● **Goal**
Reproduce the lines of the material exactly as they appear, from the line with "Sort by Top" to the line with "tap(31, 44)", including both of those lines.

# Material to process start

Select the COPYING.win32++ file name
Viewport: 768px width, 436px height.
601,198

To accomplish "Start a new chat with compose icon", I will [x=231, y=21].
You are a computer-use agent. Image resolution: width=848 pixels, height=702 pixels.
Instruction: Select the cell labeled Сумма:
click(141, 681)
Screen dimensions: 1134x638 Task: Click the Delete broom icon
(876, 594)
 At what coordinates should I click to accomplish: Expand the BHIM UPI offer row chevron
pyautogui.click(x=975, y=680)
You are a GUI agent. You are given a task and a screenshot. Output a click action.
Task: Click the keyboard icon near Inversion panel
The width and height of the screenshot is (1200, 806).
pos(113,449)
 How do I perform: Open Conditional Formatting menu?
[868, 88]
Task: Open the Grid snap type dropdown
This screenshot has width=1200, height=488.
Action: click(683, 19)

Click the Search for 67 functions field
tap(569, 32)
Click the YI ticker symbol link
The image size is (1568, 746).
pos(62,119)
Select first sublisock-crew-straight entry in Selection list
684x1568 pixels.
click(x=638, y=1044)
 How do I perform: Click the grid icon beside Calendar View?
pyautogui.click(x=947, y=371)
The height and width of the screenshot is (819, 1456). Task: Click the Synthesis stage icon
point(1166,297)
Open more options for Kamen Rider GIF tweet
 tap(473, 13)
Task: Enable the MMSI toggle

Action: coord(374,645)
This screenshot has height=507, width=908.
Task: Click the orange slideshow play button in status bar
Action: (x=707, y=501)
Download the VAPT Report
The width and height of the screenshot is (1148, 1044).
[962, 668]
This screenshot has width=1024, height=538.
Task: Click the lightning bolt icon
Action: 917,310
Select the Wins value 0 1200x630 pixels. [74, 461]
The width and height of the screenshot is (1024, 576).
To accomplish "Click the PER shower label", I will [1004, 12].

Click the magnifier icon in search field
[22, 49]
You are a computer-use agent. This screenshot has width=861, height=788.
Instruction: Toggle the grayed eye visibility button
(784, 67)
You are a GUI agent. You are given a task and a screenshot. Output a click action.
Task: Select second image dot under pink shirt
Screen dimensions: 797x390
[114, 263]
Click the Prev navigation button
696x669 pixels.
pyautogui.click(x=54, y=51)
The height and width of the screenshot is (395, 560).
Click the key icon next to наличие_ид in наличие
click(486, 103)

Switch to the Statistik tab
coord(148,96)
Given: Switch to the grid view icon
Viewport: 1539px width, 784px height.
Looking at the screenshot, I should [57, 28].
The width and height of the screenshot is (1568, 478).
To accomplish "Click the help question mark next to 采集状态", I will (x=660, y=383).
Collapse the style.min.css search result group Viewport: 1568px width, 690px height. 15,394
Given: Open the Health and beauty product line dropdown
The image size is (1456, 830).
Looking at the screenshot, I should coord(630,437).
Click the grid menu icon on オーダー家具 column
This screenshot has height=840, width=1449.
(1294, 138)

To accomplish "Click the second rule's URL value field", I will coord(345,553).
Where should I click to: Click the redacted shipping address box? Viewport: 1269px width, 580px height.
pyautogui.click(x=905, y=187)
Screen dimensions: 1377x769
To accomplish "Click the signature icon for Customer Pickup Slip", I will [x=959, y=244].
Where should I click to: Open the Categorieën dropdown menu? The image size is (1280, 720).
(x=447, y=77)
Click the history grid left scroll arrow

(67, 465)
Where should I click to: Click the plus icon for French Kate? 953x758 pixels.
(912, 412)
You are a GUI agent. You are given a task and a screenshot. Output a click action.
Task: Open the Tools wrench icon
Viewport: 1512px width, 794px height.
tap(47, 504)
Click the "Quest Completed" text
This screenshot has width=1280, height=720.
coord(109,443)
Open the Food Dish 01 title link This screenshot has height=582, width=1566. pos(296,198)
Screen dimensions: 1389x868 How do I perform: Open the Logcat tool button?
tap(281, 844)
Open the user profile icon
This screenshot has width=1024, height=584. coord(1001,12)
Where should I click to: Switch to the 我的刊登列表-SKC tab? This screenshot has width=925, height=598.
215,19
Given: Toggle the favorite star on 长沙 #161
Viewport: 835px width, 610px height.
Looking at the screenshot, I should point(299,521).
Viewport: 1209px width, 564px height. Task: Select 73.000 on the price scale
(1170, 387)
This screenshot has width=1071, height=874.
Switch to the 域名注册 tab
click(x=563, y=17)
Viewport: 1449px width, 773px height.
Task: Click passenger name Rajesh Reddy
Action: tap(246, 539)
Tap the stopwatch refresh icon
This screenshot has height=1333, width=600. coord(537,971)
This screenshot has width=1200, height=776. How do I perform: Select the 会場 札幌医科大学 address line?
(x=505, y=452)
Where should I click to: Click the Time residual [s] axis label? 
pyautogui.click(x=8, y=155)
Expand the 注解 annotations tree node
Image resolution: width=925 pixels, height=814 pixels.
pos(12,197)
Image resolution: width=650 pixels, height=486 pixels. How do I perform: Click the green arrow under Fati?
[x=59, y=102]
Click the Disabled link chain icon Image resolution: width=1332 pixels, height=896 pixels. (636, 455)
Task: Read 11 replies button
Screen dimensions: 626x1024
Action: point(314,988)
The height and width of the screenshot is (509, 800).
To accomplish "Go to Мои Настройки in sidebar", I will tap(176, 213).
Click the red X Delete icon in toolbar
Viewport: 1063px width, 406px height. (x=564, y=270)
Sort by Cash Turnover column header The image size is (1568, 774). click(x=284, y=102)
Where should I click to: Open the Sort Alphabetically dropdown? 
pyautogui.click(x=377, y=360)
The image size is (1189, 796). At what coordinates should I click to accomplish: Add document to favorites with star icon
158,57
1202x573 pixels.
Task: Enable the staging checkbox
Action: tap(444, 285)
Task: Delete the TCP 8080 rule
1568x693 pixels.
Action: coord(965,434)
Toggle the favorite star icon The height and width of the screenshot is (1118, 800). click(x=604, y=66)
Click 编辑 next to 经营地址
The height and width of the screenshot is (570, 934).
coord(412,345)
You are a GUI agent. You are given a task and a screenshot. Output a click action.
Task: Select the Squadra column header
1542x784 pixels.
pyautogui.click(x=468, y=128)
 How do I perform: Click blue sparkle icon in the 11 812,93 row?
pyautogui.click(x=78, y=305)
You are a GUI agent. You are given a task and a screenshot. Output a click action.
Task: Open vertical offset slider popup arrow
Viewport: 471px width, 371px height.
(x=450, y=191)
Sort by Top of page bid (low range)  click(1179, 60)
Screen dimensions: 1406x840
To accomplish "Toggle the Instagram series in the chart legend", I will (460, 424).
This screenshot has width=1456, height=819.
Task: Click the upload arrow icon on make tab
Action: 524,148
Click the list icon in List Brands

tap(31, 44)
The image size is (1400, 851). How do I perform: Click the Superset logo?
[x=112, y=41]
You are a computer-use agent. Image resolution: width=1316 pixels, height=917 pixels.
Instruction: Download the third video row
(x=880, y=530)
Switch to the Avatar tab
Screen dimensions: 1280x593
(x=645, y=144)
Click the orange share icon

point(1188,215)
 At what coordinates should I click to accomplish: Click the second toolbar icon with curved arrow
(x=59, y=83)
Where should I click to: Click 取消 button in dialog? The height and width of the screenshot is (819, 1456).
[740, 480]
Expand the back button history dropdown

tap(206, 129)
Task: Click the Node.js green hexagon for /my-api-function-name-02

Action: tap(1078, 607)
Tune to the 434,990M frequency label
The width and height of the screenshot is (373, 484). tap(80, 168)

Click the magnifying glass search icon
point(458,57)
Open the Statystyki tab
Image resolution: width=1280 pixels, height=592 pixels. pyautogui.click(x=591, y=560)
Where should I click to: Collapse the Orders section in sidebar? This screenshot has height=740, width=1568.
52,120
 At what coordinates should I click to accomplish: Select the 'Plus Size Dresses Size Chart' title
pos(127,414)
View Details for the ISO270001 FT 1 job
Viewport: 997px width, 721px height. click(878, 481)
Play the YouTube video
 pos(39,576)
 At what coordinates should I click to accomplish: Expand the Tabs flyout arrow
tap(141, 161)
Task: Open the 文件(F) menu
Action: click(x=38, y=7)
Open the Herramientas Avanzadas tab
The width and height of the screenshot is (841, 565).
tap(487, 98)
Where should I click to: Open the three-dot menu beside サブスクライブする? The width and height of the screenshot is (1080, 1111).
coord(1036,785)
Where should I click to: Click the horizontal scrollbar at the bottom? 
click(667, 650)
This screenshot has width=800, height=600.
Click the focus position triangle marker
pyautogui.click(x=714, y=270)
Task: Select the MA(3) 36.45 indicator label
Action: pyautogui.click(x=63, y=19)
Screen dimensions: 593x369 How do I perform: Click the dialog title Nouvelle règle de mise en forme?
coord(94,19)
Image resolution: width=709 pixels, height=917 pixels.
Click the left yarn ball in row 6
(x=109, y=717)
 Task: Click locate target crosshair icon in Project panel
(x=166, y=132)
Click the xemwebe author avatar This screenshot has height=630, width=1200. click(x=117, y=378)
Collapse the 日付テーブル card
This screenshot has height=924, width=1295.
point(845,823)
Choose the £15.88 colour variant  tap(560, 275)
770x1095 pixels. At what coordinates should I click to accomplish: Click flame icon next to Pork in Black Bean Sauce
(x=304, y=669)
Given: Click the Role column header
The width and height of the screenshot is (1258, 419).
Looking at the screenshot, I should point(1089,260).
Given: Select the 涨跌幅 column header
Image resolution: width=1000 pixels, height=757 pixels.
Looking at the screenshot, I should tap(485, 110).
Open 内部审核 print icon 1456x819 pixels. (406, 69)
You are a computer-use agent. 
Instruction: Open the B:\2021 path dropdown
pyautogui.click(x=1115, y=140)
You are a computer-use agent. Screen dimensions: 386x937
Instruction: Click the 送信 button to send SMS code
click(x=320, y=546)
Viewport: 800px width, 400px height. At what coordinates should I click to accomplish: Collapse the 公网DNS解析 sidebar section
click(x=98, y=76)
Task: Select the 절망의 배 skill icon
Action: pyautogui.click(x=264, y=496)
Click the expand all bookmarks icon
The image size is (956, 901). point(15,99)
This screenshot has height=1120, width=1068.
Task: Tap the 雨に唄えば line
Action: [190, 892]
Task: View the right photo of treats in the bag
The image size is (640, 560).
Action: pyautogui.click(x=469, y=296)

# Material to process end

● **Solution to this exercise**
Sort by Top of page bid (low range)  click(1179, 60)
Screen dimensions: 1406x840
To accomplish "Toggle the Instagram series in the chart legend", I will (460, 424).
This screenshot has width=1456, height=819.
Task: Click the upload arrow icon on make tab
Action: 524,148
Click the list icon in List Brands

tap(31, 44)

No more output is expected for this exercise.